History

United States
- Name: USS Tackle
- Builder: Newport News Shipbuilding and Drydock Company, Newport News, Virginia,
- Launched: 1912, as SS W.R. Chamberlain, Jr.
- Acquired: 1943
- Commissioned: 5 August 1943, as USS Tackle (ARS-37)
- Decommissioned: 13 September 1945
- Renamed: Tackle (ARS-37), 8 June 1943
- Reclassified: ARST-4 (Salvage Craft Tender), 1 February 1945; IX-217 (Miscellaneous Unclassified), 13 February 1945;
- Stricken: 11 October 1945
- Honours and awards: 2 battle stars (WWII)

General characteristics
- Class & type: Tackle-class rescue and salvage ship
- Displacement: 6,500 long tons (6,604 t)
- Length: 310 ft 2 in (94.54 m)
- Beam: 44 ft 6 in (13.56 m)
- Draft: 22 ft 6 in (6.86 m)
- Propulsion: Diesel-electric, twin screws, 2,780 hp (2,073 kW)
- Speed: 10 knots (19 km/h; 12 mph)
- Complement: 65
- Armament: 1 × 3"/50 caliber gun; 2 × 20 mm guns;

= USS Tackle =

USS Tackle (ARS-37) was a acquired by the U.S. Navy during World War II. She served in North Atlantic waters, and returned home at war's end with two battle stars.

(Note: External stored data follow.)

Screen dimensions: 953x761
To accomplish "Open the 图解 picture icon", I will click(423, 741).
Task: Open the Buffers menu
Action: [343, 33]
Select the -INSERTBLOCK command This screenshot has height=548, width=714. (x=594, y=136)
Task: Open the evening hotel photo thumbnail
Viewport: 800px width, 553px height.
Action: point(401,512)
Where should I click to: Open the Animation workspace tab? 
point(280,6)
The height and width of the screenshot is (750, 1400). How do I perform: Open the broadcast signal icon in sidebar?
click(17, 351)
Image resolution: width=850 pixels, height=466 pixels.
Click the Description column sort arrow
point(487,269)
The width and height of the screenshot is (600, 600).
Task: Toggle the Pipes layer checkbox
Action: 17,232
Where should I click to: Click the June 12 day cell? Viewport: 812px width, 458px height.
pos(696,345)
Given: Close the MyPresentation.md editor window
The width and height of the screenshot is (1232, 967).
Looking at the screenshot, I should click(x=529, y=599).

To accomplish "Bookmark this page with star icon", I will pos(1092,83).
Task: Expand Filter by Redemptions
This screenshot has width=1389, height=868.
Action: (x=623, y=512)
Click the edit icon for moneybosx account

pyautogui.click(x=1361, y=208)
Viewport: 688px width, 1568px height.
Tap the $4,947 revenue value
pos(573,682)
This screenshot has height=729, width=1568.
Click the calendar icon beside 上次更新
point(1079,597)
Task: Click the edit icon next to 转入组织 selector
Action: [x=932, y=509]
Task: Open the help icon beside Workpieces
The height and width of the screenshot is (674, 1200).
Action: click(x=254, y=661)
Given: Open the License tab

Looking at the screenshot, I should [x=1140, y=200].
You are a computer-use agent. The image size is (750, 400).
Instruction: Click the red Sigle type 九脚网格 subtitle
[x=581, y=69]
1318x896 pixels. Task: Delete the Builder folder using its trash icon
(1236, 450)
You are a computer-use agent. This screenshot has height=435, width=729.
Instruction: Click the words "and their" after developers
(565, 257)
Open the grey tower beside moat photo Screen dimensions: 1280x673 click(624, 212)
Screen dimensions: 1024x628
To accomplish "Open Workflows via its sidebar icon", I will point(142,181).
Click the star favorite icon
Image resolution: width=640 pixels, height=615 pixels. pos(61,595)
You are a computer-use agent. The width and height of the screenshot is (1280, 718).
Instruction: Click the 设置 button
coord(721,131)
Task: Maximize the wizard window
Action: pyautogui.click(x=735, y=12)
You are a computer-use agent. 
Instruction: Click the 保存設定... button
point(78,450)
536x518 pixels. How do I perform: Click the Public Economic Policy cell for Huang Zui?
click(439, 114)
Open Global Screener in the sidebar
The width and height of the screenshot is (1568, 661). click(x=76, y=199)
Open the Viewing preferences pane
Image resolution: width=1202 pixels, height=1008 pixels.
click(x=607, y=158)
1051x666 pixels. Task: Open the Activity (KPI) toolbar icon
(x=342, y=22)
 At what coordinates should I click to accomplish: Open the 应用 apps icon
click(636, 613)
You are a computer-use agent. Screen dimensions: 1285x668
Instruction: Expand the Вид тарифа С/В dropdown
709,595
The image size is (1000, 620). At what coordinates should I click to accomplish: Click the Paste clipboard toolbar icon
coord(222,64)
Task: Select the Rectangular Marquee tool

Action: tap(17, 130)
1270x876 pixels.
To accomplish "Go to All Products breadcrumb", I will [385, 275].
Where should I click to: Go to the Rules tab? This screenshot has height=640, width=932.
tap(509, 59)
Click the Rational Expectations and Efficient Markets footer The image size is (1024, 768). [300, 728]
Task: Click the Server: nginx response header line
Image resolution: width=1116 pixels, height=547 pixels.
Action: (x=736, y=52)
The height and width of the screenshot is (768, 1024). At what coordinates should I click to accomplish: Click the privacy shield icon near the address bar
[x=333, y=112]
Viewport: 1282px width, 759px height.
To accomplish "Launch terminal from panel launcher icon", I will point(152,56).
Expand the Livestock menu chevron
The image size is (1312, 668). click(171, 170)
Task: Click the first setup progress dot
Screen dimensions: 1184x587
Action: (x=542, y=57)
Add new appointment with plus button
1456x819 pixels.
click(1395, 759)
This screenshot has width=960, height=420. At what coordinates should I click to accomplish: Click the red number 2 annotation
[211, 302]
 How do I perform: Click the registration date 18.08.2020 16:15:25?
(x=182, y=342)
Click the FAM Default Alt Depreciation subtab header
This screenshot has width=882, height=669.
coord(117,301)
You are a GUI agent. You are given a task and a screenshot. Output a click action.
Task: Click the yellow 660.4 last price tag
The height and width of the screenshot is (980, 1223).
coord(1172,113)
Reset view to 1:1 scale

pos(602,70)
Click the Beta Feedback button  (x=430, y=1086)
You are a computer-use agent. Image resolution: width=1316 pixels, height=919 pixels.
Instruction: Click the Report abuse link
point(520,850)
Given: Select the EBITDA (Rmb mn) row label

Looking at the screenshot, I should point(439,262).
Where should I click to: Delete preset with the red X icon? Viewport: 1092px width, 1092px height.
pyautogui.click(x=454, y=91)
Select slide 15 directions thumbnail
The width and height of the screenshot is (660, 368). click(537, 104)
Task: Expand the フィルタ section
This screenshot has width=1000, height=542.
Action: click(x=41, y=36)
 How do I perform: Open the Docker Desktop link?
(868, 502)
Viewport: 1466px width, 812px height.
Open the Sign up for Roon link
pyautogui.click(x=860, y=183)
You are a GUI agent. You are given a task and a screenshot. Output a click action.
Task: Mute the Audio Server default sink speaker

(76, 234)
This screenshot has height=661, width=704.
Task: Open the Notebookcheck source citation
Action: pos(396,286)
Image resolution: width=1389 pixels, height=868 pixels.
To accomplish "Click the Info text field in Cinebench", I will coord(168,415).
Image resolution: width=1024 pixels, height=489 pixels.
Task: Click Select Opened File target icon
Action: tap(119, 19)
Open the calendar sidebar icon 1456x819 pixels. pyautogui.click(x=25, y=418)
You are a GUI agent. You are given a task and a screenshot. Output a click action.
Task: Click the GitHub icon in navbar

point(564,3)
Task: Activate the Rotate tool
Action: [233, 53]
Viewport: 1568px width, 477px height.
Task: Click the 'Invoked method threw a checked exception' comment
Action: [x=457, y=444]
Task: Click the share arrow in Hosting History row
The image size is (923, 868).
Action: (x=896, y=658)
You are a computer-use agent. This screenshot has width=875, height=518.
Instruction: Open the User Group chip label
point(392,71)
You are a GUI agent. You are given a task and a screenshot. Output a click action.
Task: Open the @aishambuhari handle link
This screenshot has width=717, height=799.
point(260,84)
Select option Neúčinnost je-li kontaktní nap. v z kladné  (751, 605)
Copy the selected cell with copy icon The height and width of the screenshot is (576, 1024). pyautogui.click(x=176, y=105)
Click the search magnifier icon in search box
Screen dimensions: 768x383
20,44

== Acquisition for the war effort ==
Built as SS W. R. Chamberlain, Jr. in 1912 by the Newport News Shipbuilding and Drydock Co., Newport News, Virginia, the ship was owned and operated by the shipping company W. R. Chamberlin & Company. of Portland, Oregon.

The ship was acquired through the War Shipping Administration in 1943. She was renamed USS Tackle (ARS-37) on 8 June 1943; was taken over by the Navy at Oran, Algeria, on 19 June 1943; and commissioned on 5 August 1943 at Palermo, Sicily.

== World War II North Atlantic Operations ==
Tackle was assigned to the Salvage Force, U.S. 6th Fleet, and operated between Algerian ports until early 1944. She took a load of salvage equipment to Bizerte, Tunisia, on 30 March and moved to Palermo, Sicily, on 4 April. The ship shuttled between Sicily, Naples, and North African ports until mid-August.

== Invasion of southern France operations ==
Tackle sailed with Task Force 84, on 21 August, to participate in the landings in southern France. She arrived at Cavalaire-sur-Mer on the 24th and moved to Port-de-Bouc on 1 September.

== Damaged by an exploding mine ==
On 4 September, Tackle was being towed to the fueling and watering berth in the Basin Petrolier by the French tug Provencal. At 14:25 hours, a mine exploded between the two ships. The French tug was sunk, and Tackle suffered considerable damage to her port side and engine rooms. She was towed to Toulon on the 8th for temporary repairs and, five days later, thence to Palermo. Permanent repairs were completed there on 20 October, and she sailed for Toulon five days later.

Tackle made a voyage from Algeria to Marseille in November and spent December 1944 shuttling between Algerian ports. On 30 January 1945, she returned to Marseille. Her designation was changed to ARS(T)-4 (Salvage Craft Tender) on 1 February. The ship steamed to Palermo on the 13th. While she was there, her designation was changed to IX-217 (Miscellaneous Unclassified). She returned to Algeria on 20 March.

== Too damaged to remain in service ==
Tackle stood out of Oran on 17 April en route to the United States. She arrived at Norfolk, Virginia, on 18 May; and, on 27 June, it was determined that the ship was unfit for further naval service. Tackle was decommissioned on 13 September and struck from the Navy list on 11 October 1945. Her ultimate fate is unknown.

== Awards ==
Tackle received two battle stars for World War II service.